Lean economic times make it more likely that IT personnel will forget to disable accounts, says Libenson. IT departments are often short-staffed, and a harried worker might sit down to close an account, only to respond to a pager instead. “In the back of their mind, they think, ‘Well, they weren’t really bad people, it will be okay,’’’ says Libenson.
However, the economic climate can affect your employees’ behavior, cautions Michael Miora, founder of ContingenZ, which offers companies training and management for disaster recovery and security threats. “In tough economic times, people who are basically honest can sometimes yield to temptation,’’ Miora says.
The importance of precautions
To protect your business, it’s critical to remove that temptation, whether it’s financial or revenge-oriented in nature. There are several steps you can take to sidestep the risks involved with layoffs and orphaned accounts:
- Establish a process. Make sure you have a formal procedure in place for dismissing employees — and stick with it. In small companies, the sense of tight-knit community can override practical considerations when it comes to the emotion-filled act of laying off an employee, say the experts. Put together a checklist involving IT access. Make sure the employee signs a document attesting that he or she is not taking anything with them, says Miora.
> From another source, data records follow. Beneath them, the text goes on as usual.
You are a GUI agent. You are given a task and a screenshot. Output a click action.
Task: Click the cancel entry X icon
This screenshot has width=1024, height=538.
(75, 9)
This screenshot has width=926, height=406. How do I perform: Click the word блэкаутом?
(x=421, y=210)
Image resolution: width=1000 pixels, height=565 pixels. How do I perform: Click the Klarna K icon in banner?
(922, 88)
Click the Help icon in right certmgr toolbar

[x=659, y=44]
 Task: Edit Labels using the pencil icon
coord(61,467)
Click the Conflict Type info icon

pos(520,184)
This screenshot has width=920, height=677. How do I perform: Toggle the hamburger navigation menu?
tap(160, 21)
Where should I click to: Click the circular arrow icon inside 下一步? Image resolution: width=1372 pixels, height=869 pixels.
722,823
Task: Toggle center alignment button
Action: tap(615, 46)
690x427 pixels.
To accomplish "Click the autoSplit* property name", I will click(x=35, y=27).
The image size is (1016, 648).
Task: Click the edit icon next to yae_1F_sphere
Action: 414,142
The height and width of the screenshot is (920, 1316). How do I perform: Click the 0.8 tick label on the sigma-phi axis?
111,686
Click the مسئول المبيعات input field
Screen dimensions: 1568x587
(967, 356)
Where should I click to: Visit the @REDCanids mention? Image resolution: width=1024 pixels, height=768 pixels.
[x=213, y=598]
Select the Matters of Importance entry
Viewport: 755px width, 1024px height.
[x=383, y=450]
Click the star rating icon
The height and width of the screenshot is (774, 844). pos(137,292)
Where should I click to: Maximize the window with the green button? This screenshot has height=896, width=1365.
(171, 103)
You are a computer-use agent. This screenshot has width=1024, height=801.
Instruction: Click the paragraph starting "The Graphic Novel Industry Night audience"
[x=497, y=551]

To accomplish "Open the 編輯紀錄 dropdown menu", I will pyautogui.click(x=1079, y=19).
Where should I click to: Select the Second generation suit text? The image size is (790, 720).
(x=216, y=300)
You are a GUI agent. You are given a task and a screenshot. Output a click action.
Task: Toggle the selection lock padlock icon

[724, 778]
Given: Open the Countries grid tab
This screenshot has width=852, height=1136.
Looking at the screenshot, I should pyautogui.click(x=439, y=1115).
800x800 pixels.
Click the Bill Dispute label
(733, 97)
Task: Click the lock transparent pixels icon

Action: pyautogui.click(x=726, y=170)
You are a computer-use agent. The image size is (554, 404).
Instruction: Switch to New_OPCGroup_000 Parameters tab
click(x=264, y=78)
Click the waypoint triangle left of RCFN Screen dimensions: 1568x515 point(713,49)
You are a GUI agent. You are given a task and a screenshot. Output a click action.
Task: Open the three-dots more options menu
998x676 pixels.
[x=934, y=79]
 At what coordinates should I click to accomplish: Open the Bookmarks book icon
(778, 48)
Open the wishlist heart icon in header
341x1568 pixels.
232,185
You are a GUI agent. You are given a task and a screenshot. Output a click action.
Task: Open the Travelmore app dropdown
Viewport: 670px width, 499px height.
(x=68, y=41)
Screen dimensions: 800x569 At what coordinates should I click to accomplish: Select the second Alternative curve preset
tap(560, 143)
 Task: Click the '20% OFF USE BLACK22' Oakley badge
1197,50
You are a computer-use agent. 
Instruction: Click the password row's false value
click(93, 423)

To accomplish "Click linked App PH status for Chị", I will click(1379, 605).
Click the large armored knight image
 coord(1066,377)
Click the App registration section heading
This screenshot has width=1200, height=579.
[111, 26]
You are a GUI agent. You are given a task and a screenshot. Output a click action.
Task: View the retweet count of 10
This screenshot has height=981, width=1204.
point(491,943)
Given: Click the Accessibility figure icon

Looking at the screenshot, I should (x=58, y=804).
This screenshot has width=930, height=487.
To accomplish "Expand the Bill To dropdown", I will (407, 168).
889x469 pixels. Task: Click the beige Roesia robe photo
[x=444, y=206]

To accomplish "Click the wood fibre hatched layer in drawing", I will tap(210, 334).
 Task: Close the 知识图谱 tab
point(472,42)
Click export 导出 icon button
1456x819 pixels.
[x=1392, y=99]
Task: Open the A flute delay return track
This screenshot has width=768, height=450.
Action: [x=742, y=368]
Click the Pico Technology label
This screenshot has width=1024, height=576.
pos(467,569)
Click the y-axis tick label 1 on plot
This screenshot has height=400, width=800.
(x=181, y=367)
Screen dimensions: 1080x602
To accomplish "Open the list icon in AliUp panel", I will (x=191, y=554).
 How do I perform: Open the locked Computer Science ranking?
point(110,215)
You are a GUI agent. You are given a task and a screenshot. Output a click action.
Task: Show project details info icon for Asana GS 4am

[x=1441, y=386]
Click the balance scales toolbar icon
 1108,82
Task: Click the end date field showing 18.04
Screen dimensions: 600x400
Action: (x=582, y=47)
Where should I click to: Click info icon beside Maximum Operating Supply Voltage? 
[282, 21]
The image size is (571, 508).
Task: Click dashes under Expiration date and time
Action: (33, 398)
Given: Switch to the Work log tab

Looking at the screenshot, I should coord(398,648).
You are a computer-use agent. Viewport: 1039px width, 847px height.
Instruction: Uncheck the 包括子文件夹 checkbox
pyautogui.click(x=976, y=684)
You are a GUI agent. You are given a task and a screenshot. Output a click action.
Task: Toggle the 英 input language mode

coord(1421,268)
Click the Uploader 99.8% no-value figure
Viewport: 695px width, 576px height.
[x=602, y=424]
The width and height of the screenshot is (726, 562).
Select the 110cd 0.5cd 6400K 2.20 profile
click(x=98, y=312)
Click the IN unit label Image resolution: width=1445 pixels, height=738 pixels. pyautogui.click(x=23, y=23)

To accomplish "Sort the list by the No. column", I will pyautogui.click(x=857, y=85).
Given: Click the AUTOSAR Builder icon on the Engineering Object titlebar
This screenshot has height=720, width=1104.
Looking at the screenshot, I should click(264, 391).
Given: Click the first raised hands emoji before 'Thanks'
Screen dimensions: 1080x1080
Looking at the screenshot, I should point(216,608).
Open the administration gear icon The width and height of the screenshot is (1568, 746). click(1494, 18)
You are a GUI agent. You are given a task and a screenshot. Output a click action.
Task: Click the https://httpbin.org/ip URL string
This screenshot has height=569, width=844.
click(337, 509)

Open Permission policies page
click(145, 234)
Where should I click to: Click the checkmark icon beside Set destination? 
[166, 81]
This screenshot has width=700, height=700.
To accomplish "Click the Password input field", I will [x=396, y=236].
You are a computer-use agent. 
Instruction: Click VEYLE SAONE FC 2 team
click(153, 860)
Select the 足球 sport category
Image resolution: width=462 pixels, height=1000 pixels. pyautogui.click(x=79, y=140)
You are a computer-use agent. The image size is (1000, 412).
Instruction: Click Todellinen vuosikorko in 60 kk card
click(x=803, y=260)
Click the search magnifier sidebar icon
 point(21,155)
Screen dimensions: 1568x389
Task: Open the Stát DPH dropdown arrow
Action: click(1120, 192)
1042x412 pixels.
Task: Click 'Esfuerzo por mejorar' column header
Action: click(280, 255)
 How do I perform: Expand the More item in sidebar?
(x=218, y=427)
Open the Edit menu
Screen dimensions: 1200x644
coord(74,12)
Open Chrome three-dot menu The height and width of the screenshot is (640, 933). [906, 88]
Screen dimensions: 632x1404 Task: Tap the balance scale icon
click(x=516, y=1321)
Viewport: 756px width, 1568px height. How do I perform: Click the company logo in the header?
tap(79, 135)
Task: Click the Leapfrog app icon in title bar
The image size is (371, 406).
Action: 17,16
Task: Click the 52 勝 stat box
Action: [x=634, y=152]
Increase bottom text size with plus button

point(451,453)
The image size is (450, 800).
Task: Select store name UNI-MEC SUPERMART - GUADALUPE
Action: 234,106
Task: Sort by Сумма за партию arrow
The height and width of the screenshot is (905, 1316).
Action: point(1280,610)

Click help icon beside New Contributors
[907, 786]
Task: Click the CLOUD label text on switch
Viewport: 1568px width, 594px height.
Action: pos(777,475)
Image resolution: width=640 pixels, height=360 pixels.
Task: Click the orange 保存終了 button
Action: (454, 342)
- Terminate access immediately. Business owners are sometimes tempted themselves, says Miora. You might want to get a couple of days’ more work out of an employee, or you might want to soften the blow of the layoff by having the employee work another week or two. “A couple of days of extra work could end up costing you months and years of hard-earned customer lists,” says Miora. “Grab that computer. You can’t let them keep it another day, another minute. Remove that person’s access to everything. The instant you tell them they’re gone, they have to be gone.” Escort the employee out the door, says Miora. It might feel awkward and rude, but not allowing them to log on one last time is critical. “It goes against the grain a little bit, but as I say, security is contrary to politeness.”
- Monitor log events. “Knowing there’s an accountability process in place actually deters a lot of people,’’ says Libenson. Current employees might be tempted to log in through an orphaned account to cause mischief. There are security products on the market that enable you to log key strokes, prevent the erasure of logs and send alerts to management when someone attempts to access an unauthorized area.
- Inventory access. Maintain a list of every employee and what systems they are permitted to access, advises Libenson. Doing a regular inventory of this list can help ensure that employees only have access to data they truly need. You’ll also know just what access you need to disable when an employee leaves.
- Practice good password management. Libenson hears stories about passwords scrawled on whiteboards in IT departments. “A small company is even more vulnerable because you have fewer IT people, so hence they tend to share a lot,’’ she says. “If administrators are sharing one password, that’s a big no-no. You have no accountability.” Products that dynamically change passwords have come down in cost, Libenson says. And vendors such as Symark are eager to recruit new business in this down economy.
Keep in mind what’s at risk if you don’t take the time to disable an orphaned account, say the experts. “The sad thing is it’s so easy to set up roadblocks.”